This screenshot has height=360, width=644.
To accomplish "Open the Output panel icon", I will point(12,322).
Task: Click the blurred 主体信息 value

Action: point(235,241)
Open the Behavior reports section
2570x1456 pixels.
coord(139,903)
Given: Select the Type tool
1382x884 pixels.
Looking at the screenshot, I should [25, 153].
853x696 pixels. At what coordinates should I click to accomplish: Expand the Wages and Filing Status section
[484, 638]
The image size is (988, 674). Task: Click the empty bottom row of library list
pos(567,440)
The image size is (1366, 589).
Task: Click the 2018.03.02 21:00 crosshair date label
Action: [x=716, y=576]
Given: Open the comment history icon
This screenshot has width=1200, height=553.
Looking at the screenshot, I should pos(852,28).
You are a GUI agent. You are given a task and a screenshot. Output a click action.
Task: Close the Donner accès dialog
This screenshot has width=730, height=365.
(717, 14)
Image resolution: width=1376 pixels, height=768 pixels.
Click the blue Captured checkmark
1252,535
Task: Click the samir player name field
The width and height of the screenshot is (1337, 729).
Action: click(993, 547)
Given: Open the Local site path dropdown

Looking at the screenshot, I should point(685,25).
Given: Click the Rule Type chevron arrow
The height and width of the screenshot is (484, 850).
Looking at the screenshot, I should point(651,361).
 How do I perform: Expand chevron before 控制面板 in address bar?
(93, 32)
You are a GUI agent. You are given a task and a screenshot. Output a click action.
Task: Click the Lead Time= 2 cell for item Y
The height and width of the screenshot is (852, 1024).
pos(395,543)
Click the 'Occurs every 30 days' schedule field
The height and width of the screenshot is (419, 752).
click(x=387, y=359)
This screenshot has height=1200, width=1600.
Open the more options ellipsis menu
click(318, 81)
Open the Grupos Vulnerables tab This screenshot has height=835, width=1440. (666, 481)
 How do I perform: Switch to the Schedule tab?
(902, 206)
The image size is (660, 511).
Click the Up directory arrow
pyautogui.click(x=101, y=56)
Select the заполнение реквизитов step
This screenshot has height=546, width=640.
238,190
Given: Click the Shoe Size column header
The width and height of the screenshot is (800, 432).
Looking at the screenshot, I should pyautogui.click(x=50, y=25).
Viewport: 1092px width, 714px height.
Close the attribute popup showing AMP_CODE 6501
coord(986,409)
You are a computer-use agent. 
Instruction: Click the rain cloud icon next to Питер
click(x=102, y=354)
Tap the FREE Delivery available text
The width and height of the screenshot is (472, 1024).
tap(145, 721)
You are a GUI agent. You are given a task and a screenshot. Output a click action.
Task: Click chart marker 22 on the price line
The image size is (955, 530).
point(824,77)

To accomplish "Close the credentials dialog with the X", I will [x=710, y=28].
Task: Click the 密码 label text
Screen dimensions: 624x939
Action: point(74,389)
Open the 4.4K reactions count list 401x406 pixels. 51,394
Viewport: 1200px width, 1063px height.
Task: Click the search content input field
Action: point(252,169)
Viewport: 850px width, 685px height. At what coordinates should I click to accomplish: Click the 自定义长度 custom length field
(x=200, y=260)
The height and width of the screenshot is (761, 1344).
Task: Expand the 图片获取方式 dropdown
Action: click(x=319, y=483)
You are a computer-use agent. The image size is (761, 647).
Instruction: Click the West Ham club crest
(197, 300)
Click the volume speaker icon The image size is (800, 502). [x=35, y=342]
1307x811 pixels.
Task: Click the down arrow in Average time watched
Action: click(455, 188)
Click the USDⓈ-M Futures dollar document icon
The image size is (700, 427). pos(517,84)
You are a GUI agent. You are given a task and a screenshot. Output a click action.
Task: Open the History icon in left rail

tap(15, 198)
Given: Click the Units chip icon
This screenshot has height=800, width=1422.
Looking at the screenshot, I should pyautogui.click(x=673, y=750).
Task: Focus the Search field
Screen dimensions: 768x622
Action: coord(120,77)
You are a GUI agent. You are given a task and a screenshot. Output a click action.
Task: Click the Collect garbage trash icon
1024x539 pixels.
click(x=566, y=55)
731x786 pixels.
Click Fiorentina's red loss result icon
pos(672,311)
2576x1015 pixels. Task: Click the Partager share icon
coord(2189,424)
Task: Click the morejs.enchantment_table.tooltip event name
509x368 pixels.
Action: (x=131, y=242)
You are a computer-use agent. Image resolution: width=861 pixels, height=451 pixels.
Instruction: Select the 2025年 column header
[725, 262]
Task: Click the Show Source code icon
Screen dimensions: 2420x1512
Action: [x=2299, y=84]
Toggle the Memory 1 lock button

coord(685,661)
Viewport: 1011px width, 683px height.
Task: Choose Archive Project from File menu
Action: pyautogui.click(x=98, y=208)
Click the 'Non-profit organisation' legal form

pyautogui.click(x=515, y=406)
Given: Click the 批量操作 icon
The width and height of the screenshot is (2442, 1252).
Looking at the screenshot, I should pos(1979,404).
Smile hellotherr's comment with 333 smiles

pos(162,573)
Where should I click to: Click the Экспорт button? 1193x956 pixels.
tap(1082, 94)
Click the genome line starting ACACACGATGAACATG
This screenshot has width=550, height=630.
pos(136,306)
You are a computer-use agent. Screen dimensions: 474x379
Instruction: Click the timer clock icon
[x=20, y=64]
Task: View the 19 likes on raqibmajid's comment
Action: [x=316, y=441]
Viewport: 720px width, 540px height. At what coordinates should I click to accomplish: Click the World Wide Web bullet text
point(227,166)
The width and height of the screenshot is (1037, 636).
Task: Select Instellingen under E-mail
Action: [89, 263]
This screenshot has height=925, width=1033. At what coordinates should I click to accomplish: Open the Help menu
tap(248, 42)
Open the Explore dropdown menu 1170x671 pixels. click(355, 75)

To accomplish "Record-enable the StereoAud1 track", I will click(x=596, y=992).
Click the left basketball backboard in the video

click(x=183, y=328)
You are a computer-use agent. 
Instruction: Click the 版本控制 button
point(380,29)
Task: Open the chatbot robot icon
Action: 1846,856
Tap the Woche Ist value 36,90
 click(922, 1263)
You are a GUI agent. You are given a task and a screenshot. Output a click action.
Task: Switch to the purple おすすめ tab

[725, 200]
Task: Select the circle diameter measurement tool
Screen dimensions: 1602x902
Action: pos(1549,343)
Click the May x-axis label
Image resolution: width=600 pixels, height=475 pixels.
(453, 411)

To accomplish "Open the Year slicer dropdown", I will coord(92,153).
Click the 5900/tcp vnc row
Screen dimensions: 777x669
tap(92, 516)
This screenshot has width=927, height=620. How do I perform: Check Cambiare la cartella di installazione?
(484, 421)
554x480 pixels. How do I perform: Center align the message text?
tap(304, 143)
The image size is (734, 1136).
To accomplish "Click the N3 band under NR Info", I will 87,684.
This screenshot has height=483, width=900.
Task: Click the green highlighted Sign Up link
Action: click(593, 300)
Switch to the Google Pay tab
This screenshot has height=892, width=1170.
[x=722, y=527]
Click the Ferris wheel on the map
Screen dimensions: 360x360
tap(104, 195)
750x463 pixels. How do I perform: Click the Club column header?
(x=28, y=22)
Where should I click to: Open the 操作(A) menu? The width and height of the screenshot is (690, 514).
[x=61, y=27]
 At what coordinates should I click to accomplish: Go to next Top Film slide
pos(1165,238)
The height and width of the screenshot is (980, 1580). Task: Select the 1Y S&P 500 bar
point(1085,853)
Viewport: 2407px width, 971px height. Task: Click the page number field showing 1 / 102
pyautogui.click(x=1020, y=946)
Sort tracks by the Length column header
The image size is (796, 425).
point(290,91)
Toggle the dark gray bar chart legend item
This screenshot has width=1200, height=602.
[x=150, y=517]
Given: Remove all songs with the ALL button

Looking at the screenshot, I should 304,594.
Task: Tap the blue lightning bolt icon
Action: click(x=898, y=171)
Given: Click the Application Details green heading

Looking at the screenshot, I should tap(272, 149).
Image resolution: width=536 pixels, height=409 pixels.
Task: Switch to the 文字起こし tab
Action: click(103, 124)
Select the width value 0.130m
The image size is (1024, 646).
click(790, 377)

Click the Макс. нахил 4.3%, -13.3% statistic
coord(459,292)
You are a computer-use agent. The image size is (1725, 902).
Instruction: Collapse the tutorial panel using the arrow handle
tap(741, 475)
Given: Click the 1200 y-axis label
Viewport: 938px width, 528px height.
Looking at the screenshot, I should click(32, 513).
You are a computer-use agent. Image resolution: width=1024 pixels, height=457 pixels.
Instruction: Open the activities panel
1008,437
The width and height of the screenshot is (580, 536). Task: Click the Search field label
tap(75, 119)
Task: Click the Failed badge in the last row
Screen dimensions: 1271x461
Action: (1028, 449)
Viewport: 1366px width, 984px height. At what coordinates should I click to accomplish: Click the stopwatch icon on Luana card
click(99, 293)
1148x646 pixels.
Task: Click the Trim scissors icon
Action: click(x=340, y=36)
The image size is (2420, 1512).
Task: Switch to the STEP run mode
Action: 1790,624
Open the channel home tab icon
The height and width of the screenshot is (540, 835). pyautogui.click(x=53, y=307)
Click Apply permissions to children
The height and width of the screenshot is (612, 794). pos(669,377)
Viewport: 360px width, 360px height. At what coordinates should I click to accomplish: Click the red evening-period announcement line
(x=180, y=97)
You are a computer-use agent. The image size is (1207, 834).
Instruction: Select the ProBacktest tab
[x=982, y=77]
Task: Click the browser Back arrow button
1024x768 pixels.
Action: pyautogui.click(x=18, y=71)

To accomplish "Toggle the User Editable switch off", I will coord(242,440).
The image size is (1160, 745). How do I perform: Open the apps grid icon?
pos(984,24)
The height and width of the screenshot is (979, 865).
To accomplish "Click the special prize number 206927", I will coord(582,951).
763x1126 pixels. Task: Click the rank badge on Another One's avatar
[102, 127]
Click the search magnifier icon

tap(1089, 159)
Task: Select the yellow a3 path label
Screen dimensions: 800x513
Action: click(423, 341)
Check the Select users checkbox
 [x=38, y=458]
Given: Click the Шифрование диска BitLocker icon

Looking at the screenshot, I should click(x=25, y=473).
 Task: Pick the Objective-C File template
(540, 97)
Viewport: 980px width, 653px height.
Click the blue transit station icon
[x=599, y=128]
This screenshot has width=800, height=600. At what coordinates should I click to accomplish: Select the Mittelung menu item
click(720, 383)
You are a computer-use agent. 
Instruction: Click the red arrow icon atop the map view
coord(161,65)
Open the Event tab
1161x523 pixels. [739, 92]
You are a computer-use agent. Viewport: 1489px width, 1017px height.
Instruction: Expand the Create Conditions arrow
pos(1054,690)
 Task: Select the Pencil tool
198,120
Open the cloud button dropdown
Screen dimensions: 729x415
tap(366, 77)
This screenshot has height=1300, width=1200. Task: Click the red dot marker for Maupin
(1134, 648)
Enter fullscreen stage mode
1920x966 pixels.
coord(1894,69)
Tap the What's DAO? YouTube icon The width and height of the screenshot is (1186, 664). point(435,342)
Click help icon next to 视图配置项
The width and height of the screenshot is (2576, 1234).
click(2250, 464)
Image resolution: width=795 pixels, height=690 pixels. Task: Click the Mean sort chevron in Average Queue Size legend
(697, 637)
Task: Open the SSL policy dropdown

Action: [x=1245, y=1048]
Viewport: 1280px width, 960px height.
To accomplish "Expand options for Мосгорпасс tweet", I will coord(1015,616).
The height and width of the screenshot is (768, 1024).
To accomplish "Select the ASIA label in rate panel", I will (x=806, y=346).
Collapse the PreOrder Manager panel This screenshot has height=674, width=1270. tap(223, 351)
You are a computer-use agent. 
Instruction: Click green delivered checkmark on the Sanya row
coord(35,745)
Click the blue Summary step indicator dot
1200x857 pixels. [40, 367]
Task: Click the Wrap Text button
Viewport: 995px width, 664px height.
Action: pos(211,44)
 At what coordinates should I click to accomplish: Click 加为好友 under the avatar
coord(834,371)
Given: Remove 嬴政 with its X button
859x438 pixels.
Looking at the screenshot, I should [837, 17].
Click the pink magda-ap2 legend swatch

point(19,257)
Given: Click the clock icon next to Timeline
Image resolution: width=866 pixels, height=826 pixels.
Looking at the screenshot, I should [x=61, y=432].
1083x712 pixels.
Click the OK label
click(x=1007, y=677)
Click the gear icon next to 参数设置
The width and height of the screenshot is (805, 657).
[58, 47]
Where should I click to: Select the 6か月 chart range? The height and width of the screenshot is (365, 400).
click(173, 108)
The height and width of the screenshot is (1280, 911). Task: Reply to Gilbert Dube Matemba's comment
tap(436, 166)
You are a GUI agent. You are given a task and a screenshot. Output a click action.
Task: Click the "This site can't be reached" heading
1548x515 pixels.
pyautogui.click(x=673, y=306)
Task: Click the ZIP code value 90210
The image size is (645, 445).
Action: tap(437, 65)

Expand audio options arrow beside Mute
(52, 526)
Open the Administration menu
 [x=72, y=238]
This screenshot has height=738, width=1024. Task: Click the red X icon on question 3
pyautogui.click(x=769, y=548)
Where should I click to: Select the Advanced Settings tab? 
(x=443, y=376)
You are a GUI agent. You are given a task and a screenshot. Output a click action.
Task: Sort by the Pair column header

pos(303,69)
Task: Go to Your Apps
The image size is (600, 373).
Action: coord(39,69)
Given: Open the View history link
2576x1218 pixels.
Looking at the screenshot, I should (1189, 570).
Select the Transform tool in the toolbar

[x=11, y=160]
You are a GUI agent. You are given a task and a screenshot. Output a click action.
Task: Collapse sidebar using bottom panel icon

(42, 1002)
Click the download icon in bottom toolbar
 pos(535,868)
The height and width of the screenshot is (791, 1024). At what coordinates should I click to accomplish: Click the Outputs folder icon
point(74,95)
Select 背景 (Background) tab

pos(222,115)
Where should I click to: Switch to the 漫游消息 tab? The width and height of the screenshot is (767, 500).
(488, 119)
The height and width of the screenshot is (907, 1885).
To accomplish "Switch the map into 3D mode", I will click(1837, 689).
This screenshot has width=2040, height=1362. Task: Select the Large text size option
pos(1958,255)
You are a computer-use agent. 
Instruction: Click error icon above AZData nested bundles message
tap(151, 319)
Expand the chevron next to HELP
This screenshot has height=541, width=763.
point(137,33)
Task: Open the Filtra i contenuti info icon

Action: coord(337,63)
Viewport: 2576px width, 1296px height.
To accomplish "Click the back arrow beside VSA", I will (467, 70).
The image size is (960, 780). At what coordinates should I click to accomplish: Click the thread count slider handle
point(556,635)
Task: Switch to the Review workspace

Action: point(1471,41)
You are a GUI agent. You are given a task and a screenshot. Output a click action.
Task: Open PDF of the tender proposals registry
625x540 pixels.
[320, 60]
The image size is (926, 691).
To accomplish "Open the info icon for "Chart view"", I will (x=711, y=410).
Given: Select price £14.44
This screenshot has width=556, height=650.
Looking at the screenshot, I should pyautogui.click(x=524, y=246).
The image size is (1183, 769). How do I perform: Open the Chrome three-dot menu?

__THE TASK__:
How many lines of the records contain the word "dialog"? Reply with the number and nothing else.

__ANSWER SECTION__:
2